Mohamed Taher Nabi, président du groupement professionnel de l’agriculture relevant de l’organisation CONECT, a expliqué que la participation récente du groupement à une séance d’audition devant la Commission de l’agriculture du Parlement s’inscrit dans une approche prospective visant à diagnostiquer les véritables problématiques dont souffrent les filières agricoles et à élaborer de nouvelles législations capables de réformer le secteur.
Nabi a indiqué, au micro d’Expresso, lundi 25 mai 2026, que les discussions ont principalement porté sur quatre filières majeures : les grandes cultures, les viandes rouges, les produits laitiers et l’huile d’olive, en raison de leur lien direct avec la sécurité alimentaire.

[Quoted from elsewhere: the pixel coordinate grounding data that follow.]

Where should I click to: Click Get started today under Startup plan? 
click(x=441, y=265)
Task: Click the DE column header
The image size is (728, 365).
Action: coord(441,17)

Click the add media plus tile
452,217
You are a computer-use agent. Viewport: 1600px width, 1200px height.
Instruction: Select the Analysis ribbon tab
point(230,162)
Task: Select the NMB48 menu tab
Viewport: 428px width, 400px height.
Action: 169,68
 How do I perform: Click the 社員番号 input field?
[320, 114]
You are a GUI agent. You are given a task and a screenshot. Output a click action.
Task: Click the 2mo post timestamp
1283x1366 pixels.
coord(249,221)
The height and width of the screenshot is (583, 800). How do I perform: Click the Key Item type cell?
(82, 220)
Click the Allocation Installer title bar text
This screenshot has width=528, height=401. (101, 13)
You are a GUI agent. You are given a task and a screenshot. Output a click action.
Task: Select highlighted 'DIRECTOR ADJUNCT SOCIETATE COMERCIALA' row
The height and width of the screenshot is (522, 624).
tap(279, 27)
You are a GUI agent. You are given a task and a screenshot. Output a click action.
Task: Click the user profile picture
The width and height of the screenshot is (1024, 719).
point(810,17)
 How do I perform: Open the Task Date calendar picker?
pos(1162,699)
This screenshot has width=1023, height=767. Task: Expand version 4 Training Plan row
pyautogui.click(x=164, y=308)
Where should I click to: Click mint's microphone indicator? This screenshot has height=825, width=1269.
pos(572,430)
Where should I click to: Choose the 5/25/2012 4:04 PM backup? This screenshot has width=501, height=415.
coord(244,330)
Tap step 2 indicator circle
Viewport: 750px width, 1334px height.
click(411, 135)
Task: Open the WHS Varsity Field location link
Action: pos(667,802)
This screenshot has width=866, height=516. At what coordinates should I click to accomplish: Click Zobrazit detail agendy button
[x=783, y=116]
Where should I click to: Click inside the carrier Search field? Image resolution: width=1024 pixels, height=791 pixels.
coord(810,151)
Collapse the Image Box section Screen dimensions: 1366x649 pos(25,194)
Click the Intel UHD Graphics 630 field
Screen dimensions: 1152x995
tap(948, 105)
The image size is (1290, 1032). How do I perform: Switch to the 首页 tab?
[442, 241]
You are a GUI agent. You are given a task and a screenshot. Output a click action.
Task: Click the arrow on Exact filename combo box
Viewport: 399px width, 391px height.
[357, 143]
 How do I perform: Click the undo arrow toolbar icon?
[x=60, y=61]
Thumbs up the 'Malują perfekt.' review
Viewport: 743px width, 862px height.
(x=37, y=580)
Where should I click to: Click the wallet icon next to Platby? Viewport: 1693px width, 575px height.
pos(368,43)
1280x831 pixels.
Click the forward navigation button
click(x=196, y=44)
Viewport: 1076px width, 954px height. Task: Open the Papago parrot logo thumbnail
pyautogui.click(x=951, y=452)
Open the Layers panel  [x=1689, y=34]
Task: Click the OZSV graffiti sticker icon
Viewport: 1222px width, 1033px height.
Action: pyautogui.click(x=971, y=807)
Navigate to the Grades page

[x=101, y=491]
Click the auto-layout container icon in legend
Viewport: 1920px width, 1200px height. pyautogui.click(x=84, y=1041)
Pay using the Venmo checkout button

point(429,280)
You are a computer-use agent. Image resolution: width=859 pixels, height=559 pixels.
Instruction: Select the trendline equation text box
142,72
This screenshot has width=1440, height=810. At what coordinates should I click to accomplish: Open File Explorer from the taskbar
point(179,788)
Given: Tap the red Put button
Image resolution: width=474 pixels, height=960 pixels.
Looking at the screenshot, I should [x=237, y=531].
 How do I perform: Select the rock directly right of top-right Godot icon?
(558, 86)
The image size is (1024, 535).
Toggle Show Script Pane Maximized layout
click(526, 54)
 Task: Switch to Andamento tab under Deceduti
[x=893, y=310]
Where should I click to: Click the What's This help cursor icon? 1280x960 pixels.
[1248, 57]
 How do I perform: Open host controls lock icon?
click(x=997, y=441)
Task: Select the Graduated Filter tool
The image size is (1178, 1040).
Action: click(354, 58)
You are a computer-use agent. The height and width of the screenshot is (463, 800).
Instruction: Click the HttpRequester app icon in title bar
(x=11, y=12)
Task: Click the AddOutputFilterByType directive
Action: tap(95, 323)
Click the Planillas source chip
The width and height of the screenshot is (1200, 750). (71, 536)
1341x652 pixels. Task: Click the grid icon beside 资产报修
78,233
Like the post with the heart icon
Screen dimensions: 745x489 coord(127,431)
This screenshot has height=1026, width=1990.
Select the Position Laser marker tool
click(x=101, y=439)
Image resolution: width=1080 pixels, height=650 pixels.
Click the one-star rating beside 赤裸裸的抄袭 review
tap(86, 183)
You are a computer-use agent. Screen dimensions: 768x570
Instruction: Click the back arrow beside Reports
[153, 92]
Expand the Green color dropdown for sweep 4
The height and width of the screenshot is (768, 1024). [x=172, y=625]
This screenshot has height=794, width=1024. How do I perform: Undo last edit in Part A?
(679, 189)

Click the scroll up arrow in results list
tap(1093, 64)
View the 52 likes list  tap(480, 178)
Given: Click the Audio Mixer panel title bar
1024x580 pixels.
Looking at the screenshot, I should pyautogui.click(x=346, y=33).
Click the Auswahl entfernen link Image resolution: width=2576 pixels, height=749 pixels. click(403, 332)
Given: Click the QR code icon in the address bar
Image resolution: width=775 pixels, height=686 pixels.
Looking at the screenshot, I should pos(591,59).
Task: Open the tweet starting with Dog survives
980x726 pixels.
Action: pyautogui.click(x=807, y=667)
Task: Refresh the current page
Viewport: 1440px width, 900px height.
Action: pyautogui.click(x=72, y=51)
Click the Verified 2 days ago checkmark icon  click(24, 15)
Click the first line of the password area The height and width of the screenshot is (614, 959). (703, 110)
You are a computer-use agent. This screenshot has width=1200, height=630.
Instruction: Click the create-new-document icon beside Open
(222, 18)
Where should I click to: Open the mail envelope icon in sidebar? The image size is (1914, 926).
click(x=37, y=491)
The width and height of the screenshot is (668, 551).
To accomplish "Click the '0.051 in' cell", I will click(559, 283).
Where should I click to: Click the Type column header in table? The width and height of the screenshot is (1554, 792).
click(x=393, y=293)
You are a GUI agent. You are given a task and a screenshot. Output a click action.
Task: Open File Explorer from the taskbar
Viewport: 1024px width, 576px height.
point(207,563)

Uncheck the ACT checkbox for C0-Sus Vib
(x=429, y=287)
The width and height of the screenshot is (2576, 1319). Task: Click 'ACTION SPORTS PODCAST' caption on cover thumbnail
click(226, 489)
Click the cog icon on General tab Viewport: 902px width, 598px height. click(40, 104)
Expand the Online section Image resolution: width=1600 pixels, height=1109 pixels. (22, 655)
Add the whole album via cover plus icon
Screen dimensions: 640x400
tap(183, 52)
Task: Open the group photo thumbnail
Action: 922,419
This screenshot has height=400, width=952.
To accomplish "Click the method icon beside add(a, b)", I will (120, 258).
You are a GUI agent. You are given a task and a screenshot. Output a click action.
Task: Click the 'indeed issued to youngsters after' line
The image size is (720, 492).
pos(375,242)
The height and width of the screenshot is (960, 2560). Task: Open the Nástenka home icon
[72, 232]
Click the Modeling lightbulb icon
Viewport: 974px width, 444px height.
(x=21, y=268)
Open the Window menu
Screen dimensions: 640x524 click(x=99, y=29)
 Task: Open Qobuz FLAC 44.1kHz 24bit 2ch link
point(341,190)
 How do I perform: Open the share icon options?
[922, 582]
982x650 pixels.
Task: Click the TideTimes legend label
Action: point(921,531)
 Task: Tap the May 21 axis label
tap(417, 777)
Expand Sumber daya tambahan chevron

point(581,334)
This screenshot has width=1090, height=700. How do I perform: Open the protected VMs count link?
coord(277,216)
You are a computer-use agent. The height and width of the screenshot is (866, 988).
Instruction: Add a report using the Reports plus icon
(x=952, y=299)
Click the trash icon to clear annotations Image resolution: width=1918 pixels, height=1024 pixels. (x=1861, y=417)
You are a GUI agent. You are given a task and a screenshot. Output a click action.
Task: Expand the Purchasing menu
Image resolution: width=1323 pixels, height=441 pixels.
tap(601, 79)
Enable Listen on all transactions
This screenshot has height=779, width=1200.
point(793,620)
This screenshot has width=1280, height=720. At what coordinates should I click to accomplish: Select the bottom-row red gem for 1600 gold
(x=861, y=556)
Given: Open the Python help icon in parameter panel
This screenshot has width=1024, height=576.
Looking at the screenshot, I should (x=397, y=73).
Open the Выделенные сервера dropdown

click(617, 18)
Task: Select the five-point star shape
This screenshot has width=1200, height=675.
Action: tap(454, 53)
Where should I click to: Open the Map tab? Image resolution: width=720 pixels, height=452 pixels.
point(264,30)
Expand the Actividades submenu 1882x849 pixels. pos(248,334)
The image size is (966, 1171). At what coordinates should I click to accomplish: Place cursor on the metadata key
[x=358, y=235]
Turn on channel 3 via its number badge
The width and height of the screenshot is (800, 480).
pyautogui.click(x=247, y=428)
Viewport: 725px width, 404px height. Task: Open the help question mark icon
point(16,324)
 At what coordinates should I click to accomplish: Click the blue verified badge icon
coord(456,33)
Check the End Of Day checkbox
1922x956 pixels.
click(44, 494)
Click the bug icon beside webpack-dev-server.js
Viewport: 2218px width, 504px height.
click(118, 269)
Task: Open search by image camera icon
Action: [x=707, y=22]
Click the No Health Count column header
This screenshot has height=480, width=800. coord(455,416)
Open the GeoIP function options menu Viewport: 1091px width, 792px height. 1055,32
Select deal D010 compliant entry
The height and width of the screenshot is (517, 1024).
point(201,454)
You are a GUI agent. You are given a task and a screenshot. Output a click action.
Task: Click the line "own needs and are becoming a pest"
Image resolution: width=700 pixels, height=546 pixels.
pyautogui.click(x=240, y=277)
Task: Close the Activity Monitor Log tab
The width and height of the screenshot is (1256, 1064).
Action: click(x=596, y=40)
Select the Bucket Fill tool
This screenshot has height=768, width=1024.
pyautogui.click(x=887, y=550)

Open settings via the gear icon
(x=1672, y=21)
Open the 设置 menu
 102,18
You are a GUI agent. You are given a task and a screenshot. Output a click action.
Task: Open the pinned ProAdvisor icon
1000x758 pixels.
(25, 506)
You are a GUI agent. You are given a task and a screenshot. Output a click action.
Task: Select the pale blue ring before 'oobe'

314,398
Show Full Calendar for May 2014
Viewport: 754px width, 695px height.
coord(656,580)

Dans ce contexte, il a affirmé que le secteur des viandes rouges traverse une véritable crise structurelle, marquée notamment par la forte diminution du cheptel national en raison de la multiplication des vols de bétail et de l’absence de lois dissuasives protégeant les agriculteurs.
Il a également évoqué le problème de la fermeture des abattoirs municipaux sans mise en place d’alternatives organisées, ce qui a favorisé la propagation de l’abattage anarchique, en particulier celui des femelles, affectant négativement la reconstitution du cheptel et provoquant une baisse notable du nombre de moutons destinés à l’Aïd.
Nabi a aussi souligné le manque d’organisation et de contrôle dans les marchés aux bestiaux, ce qui pousse de nombreux éleveurs à éviter la vente directe et à recourir aux intermédiaires, contribuant ainsi à la hausse des prix et à la perte d’équilibre entre producteurs et consommateurs.